Last year I spent some time repairing a neighbor’s
radio-controlled dog zapper collar
I call these things the robo-dog-controllers.
(I have two!).
Anyway, the batteries in one of my DVMs [Digital Volt Meters]
(in college they were called VTDVM [Vacuum Tube Digital Voltmeters – sometimes I still slip and say VTDVM instead of DVM and people look at me funny).
So, I made a note to get replacement batteries,
and later set these replacements by the front door
to bring on my next trip out to the workshop.
Well, anyway,
today,
The main goal is cleaning out the barn ...
something I have been procrastinating about ...
Which led to moving some items to the loft ...
Which led to, “the light bulb is out”.
Which led to another light bulb
and then suspicions about the breaker,
to a look inside the breaker box,
to the question, “How in the hell did these guys wire this place”,
to grabbing the little DVM,
which led to,
“Oh yeah, those batteries by the door!”
which led to:
Today I stopped procrastinating!???
The plot thickens ...
It wasn’t the batteries ...
It was one of those early “DVM-on-a-chip” super-mini DVMs.

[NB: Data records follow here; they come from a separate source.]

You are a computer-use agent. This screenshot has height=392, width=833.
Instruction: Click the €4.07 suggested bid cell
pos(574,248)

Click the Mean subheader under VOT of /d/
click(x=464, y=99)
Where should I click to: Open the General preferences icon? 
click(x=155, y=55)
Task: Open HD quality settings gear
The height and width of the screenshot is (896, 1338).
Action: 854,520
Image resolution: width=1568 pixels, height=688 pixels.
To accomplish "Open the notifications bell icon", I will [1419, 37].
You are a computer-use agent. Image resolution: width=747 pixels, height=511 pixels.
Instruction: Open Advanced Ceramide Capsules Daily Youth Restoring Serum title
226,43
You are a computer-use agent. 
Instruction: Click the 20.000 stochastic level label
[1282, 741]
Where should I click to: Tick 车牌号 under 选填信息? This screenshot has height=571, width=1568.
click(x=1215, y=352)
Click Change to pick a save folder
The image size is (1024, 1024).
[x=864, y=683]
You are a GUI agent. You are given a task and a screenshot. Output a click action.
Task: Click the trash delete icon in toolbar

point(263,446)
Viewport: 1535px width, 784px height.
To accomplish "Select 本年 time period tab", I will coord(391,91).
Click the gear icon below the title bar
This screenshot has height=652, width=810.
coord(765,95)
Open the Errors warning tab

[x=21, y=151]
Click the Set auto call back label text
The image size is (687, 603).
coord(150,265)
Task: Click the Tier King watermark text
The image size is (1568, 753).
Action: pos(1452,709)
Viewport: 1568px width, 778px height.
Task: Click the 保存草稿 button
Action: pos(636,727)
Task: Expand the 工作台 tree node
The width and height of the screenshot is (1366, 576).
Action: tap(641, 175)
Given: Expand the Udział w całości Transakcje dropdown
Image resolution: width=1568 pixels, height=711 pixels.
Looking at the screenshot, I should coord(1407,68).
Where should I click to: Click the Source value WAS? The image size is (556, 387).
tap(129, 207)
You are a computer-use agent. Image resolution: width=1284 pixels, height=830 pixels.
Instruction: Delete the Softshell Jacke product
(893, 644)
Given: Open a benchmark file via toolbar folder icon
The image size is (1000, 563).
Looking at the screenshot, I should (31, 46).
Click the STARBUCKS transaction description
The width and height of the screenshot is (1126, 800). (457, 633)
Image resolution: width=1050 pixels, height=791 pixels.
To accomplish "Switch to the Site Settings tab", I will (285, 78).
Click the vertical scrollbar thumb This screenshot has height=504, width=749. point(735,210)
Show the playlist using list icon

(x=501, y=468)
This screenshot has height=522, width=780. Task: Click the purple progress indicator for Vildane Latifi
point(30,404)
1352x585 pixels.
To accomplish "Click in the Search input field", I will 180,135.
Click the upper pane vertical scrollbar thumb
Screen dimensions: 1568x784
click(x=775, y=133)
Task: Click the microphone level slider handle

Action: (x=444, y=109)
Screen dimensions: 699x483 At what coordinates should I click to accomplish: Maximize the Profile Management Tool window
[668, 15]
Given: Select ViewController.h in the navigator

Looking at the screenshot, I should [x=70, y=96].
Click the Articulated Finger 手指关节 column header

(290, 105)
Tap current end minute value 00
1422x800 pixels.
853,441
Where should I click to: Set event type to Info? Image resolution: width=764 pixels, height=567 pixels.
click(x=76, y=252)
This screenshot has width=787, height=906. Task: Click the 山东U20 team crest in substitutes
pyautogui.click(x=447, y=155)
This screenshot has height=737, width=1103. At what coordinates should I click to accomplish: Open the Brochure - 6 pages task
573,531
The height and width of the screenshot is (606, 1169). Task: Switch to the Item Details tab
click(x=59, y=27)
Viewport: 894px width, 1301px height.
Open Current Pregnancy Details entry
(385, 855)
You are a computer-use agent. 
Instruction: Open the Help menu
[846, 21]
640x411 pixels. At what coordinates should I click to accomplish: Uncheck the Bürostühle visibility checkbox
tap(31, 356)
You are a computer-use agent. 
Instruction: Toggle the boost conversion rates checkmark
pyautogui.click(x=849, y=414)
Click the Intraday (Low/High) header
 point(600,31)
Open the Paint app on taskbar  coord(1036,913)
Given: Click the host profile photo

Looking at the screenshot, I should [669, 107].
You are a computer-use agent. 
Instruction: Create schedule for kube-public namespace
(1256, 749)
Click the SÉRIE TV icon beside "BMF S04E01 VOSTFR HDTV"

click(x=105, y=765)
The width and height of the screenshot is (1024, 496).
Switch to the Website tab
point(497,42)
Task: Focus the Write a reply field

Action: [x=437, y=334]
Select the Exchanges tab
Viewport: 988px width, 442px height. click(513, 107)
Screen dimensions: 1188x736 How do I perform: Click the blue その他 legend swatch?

Yep, and, while it lasted is was probably ten-times more accurate than an old Simpson Meter.
And, yep, when it comes to the barn,
you can throw away all those cheap electronics,
and get your hands on a 30 - 40 year old analog Simpson Meter.
Of course, if you want to measure the momentum spread of a low intensity coasting beam in a storage ring by measuring the frequency spread of the beam's random Schottky noise just above the 0.5 nV per root Hertz thermal noise, I'd recommend the $40,000 Hewlett Packard Spectrum Analyzer.
I love playing with those things!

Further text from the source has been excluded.